Exercise:
Print the lines from the line containing "Task: Click the Maximum" up to and including the line containing "The image size is (720, 990).", exactly as they appear and with nothing else.

··········

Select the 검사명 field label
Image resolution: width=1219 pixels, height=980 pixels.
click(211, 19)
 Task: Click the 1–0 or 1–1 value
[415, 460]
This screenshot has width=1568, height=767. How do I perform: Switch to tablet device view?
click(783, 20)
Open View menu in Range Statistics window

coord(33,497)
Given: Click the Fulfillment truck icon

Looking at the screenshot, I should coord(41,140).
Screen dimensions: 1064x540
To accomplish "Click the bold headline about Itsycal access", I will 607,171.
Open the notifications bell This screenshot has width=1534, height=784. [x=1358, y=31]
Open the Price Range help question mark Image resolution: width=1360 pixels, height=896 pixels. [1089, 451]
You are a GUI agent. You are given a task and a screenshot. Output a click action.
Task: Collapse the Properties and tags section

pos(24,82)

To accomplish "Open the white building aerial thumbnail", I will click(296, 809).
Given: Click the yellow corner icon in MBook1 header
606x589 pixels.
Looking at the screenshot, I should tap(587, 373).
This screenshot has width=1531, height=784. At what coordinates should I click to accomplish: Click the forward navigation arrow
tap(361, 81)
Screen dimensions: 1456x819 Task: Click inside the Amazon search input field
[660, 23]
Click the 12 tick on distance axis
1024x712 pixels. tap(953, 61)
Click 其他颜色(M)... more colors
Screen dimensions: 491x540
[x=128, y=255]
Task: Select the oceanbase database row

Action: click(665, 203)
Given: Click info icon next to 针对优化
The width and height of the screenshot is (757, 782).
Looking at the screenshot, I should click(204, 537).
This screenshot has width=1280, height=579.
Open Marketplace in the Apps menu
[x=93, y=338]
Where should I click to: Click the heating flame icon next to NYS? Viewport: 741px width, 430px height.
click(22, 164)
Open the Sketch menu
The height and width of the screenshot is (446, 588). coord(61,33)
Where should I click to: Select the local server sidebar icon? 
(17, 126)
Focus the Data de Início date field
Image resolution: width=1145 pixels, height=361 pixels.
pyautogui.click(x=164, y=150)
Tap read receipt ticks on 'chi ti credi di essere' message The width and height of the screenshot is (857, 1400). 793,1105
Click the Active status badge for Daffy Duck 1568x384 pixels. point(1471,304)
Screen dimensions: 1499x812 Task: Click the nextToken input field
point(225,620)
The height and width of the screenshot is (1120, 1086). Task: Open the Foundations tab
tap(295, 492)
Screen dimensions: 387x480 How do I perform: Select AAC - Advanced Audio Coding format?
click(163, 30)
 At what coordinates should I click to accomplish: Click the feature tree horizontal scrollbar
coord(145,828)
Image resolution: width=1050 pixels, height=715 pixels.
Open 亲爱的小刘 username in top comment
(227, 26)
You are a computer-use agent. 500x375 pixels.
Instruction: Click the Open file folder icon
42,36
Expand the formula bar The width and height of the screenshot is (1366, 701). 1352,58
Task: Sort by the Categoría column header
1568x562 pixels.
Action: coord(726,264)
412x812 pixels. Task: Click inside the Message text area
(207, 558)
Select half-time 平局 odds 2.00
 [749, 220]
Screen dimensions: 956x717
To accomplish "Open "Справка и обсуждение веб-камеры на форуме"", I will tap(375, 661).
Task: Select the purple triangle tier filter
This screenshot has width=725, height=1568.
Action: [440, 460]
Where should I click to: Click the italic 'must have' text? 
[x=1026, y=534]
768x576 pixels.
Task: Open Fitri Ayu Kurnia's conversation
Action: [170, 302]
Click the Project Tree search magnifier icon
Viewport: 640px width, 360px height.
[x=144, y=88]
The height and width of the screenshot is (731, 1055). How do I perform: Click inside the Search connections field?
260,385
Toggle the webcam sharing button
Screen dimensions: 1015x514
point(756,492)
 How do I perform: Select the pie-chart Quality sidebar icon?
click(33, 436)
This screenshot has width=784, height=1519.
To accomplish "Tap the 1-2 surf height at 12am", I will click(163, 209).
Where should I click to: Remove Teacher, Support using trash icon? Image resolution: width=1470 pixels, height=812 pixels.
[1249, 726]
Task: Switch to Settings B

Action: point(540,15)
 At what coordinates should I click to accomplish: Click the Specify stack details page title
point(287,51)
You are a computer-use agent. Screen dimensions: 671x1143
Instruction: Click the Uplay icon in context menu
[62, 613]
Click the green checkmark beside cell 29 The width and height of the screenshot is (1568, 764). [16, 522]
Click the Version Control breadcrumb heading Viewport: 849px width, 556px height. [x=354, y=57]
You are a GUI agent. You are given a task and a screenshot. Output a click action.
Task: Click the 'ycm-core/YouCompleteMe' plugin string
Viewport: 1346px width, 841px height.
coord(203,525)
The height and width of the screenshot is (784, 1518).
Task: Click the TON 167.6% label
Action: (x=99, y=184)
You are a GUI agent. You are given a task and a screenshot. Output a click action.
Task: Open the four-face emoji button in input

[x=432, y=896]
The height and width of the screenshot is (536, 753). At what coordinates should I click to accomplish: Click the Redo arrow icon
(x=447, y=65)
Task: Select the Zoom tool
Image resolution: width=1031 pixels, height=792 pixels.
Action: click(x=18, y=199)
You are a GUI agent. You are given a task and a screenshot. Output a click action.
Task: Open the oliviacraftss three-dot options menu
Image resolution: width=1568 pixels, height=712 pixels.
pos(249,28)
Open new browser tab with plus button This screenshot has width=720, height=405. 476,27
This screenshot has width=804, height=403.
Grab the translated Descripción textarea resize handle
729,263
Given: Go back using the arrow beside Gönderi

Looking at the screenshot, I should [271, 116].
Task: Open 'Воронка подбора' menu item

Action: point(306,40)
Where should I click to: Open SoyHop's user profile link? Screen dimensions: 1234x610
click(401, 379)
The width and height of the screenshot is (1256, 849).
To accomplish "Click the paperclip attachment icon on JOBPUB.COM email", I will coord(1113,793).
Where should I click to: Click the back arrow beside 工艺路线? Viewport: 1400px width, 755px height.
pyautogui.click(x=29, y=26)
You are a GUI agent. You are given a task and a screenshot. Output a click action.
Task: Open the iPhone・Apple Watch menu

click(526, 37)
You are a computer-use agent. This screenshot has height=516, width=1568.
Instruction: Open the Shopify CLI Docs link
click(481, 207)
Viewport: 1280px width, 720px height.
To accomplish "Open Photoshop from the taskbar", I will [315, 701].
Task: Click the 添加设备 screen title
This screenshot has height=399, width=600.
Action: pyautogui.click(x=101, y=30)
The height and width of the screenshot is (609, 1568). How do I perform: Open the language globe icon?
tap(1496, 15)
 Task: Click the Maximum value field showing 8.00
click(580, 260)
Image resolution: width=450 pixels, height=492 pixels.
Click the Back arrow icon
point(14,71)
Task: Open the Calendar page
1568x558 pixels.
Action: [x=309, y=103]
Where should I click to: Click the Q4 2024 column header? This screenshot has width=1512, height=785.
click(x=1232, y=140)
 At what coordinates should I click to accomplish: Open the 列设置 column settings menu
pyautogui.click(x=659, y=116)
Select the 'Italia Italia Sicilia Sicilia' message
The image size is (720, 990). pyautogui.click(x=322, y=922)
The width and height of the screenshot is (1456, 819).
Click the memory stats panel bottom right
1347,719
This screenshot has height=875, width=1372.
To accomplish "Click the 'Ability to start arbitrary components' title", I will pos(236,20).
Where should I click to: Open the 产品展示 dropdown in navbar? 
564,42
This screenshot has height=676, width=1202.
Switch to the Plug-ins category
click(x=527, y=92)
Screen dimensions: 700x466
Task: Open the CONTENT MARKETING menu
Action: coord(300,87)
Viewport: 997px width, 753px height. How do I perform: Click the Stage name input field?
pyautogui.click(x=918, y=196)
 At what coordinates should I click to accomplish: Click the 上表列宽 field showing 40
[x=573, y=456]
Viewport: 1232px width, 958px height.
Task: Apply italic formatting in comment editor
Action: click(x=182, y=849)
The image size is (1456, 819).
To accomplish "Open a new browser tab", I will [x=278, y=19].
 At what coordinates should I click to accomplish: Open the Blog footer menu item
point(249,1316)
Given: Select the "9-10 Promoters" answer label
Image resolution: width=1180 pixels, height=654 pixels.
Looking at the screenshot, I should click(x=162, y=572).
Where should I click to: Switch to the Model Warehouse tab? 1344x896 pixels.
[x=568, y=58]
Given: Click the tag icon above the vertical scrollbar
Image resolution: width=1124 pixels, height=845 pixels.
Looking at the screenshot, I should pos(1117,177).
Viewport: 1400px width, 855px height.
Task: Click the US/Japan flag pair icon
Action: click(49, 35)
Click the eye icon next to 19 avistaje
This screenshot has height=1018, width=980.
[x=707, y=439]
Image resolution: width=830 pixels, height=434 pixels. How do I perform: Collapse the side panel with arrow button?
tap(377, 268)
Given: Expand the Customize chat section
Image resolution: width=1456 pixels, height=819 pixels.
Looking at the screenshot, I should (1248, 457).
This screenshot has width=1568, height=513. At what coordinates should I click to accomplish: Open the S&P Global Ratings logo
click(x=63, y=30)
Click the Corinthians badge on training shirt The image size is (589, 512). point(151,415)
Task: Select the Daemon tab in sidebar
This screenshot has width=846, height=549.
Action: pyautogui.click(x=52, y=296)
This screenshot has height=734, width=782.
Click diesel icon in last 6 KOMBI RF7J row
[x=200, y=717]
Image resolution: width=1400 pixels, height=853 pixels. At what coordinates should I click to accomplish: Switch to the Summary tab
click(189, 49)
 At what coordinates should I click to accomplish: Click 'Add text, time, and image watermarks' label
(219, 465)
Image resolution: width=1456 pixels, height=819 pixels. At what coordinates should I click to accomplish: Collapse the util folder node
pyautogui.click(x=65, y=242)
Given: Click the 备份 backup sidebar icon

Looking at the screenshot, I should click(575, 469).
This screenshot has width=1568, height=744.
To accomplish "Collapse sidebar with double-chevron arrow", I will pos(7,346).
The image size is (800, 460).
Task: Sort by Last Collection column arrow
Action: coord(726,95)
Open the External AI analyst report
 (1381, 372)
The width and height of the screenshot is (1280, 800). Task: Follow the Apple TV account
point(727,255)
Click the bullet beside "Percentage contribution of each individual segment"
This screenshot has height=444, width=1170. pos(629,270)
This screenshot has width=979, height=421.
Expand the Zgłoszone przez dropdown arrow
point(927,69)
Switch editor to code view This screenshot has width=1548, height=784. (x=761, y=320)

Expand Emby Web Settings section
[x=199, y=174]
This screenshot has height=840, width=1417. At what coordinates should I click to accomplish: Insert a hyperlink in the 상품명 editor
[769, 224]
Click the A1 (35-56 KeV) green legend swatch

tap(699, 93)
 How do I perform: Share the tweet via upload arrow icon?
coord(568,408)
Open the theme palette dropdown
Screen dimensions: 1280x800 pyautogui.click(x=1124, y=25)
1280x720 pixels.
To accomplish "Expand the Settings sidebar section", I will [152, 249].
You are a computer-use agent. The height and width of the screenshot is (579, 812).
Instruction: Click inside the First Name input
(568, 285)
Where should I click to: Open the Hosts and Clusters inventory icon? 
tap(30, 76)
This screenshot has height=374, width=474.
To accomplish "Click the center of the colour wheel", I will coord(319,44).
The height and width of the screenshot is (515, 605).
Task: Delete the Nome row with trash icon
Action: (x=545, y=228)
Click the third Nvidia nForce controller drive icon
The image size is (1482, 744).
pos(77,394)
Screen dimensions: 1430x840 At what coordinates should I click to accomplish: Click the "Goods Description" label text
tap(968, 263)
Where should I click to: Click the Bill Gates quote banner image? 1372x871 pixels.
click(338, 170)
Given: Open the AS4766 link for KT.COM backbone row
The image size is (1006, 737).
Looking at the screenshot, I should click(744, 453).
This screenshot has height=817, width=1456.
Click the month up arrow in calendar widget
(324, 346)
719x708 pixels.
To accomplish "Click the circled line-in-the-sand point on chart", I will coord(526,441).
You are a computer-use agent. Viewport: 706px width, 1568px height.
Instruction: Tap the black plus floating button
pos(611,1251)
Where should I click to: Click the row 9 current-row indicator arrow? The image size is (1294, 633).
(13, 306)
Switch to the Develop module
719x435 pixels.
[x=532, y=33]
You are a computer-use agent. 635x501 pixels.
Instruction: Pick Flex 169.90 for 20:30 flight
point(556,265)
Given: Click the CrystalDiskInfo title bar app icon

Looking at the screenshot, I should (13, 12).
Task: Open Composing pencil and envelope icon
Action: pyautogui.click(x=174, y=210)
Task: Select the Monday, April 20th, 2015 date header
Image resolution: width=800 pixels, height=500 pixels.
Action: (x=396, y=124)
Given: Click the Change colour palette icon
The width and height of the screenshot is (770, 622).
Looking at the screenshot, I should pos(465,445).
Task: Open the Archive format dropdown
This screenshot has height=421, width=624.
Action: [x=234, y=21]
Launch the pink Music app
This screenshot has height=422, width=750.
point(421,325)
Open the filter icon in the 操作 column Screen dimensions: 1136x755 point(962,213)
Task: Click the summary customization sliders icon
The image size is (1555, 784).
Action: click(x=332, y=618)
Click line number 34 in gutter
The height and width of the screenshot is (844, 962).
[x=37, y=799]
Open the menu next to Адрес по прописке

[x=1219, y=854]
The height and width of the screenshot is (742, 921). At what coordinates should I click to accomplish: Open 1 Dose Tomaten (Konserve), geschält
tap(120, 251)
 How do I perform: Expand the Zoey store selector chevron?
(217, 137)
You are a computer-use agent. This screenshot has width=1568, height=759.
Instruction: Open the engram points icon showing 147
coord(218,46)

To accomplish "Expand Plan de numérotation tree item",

··········

Problem solution:
 Task: Click the Maximum value field showing 8.00
click(580, 260)
Image resolution: width=450 pixels, height=492 pixels.
Click the Back arrow icon
point(14,71)
Task: Open the Calendar page
1568x558 pixels.
Action: [x=309, y=103]
Where should I click to: Click the Q4 2024 column header? This screenshot has width=1512, height=785.
click(x=1232, y=140)
 At what coordinates should I click to accomplish: Open the 列设置 column settings menu
pyautogui.click(x=659, y=116)
Select the 'Italia Italia Sicilia Sicilia' message
The image size is (720, 990). pyautogui.click(x=322, y=922)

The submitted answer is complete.